Introduction
Recently, the ICICI Bank share has seen a significant upswing and market sentiments suggest that investors strongly believe it will continue its stellar performance. The reasons are:
Fundamental Performance
The last five years’ performance is a strong indicator of the market sentiment of offering ICICI Bank higher valuations due to its fundamental improving metrics. Some specific advantages that ICICI Bank has over most of its competitors are its low cost of funds due to its excellent CASA ratios and recent focus towards growing its granular retail loan book bolstered by its digital initiatives, which in turn have already led to reduced NPA figures.

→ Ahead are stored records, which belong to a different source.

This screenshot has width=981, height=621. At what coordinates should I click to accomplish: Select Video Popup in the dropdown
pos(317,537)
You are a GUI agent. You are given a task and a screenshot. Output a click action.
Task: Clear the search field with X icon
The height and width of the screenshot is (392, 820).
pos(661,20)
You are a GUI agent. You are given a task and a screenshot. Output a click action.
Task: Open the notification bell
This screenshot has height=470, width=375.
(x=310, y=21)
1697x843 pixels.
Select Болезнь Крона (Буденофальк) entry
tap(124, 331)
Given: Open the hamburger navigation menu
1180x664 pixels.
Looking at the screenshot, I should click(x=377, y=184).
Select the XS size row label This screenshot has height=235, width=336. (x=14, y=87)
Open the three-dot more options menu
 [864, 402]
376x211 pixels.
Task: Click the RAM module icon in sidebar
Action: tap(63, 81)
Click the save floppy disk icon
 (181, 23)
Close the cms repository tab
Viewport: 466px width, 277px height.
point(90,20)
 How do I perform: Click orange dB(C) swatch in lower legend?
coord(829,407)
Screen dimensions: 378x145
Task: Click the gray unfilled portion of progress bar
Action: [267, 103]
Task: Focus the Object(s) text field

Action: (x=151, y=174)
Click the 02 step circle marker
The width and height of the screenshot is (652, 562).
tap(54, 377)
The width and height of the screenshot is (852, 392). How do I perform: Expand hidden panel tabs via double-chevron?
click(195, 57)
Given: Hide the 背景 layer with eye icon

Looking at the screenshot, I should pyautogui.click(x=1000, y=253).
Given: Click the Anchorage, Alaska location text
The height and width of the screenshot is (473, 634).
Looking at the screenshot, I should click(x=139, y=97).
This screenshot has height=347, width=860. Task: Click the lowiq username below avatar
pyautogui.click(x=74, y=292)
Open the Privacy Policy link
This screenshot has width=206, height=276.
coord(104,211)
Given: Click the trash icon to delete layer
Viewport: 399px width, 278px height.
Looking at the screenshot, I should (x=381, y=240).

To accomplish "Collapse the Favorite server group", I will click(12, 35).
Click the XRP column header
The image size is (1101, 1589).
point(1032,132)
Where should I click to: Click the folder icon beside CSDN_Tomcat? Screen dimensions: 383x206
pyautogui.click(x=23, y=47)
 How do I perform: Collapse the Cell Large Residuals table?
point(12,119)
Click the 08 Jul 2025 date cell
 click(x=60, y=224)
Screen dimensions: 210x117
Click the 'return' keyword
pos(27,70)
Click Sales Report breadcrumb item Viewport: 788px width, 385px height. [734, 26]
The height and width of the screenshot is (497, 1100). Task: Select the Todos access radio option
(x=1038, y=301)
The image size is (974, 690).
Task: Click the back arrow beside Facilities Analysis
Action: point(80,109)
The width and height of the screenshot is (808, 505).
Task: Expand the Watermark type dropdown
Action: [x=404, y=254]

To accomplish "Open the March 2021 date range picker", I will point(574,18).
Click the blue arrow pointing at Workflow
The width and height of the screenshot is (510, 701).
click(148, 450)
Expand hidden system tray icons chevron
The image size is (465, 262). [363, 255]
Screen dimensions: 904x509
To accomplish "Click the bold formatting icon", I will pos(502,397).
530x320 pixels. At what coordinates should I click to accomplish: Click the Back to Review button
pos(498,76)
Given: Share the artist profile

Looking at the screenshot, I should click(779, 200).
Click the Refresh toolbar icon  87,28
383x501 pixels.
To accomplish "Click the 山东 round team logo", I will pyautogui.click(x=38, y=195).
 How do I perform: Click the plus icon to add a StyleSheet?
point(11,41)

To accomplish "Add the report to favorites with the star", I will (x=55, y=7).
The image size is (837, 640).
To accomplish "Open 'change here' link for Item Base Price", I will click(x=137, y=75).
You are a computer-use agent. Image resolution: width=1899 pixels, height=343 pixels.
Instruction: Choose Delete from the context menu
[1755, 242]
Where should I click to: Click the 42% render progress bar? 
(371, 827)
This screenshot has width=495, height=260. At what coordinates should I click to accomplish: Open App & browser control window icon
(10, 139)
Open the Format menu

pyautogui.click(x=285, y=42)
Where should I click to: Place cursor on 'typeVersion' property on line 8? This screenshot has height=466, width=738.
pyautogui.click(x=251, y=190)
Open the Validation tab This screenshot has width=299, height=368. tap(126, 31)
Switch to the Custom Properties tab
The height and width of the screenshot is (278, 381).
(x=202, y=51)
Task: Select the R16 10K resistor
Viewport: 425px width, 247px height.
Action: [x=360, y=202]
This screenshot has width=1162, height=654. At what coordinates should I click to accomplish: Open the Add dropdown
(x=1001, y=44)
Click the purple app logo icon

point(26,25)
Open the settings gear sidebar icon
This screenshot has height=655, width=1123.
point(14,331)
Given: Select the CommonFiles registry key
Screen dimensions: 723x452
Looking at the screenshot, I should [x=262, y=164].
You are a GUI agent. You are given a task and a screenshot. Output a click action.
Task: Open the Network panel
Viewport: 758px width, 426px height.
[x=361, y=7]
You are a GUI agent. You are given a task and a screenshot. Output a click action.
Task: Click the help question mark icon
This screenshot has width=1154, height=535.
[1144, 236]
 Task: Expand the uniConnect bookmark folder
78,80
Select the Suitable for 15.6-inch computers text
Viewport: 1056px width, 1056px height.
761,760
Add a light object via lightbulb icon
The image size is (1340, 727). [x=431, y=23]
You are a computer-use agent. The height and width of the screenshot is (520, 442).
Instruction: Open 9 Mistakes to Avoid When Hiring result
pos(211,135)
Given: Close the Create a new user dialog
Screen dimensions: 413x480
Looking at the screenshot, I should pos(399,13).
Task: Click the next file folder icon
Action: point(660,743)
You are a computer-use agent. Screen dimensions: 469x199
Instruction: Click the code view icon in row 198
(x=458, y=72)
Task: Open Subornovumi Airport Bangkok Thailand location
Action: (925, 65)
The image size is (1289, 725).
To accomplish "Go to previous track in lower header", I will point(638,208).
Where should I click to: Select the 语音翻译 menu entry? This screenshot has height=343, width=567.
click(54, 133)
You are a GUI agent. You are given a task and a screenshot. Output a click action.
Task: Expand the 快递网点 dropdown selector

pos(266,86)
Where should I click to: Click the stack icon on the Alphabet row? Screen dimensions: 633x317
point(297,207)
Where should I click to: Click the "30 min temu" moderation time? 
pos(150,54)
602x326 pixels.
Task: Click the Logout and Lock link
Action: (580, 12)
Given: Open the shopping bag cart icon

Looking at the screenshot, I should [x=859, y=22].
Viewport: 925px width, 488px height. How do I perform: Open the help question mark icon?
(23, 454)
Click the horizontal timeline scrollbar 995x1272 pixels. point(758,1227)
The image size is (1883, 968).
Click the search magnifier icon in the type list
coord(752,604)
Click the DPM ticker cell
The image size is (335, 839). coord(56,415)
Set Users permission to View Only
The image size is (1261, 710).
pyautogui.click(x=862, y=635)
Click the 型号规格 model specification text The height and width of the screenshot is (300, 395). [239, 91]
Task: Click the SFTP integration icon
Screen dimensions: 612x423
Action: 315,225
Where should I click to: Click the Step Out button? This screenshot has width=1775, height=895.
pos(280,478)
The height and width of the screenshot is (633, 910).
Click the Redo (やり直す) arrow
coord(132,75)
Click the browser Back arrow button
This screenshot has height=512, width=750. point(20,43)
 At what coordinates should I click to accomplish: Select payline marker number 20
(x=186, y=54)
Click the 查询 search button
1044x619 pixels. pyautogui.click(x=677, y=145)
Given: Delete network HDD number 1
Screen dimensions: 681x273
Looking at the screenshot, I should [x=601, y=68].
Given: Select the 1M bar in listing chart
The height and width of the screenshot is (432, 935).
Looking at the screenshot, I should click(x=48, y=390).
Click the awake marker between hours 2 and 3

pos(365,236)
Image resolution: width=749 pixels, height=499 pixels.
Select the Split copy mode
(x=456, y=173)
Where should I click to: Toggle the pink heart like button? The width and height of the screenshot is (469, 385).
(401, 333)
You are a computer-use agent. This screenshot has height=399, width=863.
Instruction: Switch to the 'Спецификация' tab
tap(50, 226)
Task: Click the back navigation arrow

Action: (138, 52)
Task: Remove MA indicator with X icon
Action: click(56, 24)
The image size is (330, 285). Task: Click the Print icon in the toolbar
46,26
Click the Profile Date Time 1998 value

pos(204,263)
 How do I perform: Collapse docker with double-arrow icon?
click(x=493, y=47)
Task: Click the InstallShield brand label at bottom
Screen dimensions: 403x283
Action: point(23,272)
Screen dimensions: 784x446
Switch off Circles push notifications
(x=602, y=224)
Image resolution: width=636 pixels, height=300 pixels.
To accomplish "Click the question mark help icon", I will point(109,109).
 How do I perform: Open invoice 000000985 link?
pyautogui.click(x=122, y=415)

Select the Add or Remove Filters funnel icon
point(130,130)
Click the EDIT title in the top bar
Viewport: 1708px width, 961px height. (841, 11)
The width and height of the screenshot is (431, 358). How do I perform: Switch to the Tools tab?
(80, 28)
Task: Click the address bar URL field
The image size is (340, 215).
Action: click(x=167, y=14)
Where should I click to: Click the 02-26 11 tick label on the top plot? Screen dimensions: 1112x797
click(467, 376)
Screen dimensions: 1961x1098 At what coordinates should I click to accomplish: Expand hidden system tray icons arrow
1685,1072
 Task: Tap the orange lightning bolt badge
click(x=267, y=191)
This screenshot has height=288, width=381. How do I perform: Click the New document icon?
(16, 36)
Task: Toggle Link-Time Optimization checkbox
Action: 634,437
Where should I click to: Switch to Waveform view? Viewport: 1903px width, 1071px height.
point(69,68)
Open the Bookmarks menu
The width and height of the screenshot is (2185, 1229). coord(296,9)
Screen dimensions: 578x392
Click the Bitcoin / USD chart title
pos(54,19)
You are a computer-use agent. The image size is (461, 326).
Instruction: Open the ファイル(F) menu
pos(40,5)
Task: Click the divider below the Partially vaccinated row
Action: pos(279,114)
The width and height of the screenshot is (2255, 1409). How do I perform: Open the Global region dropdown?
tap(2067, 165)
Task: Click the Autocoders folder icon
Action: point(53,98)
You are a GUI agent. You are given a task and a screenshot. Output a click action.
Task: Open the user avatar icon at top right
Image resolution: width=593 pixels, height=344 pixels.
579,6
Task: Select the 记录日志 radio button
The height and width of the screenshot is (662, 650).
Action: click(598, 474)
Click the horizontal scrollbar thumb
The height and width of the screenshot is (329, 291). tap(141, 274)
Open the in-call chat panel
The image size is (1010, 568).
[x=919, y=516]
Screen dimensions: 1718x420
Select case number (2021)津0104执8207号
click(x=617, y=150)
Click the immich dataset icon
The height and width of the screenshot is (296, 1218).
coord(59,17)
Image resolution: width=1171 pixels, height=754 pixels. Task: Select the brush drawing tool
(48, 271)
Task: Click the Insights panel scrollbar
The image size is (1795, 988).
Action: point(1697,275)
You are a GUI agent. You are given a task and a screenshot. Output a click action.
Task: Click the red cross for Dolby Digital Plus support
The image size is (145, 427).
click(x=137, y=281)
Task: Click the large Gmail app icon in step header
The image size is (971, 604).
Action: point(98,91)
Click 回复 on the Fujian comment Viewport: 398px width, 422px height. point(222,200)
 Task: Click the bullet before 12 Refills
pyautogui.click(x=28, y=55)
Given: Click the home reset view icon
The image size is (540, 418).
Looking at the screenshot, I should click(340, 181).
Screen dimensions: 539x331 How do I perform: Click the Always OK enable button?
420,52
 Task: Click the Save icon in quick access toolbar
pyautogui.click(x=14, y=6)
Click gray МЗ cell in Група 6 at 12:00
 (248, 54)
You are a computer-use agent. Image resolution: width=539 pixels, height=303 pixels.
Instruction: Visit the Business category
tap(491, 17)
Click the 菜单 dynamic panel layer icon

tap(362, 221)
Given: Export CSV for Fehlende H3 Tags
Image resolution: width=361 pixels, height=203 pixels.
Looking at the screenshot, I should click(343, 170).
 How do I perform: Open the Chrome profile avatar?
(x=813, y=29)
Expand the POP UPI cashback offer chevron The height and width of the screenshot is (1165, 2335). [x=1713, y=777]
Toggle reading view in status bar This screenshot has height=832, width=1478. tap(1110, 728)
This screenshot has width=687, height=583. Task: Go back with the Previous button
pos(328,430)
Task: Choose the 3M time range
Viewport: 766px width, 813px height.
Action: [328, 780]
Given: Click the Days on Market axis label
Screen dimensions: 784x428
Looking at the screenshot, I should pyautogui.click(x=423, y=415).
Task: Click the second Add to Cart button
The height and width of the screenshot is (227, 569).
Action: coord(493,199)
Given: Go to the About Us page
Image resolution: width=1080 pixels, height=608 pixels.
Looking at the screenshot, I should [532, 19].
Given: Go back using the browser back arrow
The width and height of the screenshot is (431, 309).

However, since the ICICI Bank share price is already re-rated concerning its valuation multiples, future growth in the share price is expected to come from earnings growth geared by the expected upcoming credit growth cycle. In its last AGM, the bank also addressed that it will now look forward to growing the number of branches to increase its reach, one of the very few metrics where the bank lagged its top competitors.
Infra Bonds
The bank has also decided to raise funding through infra-bonds worth Rs. 10,000 crorein its effort to raise low-cost funds beyond CASA for project financing and affordable housing and has received the necessary approvals for the same from RBI. These are long-term bonds with a maturity period of at least seven years, and the higher chances of infrastructure loans becoming stressed assets have made private sector banks wary of fresh lending, and this is the market gap that ICICI Bank aims to fill.
An additional benefit of these bonds is that the bank can benefit from the exemption of CRR and SLR, thus avoiding asset-liability management problems usually seen in infra loans. Based on the prospective loan book, the credit rating agency ICRA has already assigned an “AAA” rating to the bonds.
Earnings Report
The bank reported its Q1 earnings on July 23, and the ICICI share price has risen 12% since then. It reported a 50% YOY growth in its Profit after Tax to Rs. 6,905 crore, a 21% YOY growth in its Net Interest Income to Rs. 13,210 crore while having a net interest margin of 4.92%. Its gross non-performing assets fell to 3.41% from 5.15% last quarter.
With strong concentration towards growing its retail loan book, one of the best-in-class provision coverage ratios and additionally aided by recent RBI rate hikes, market participants believe that the bank will continue to grow strong, and its current valuations look attractive, especially when compared to global banks as evidenced by its growing FII ownership.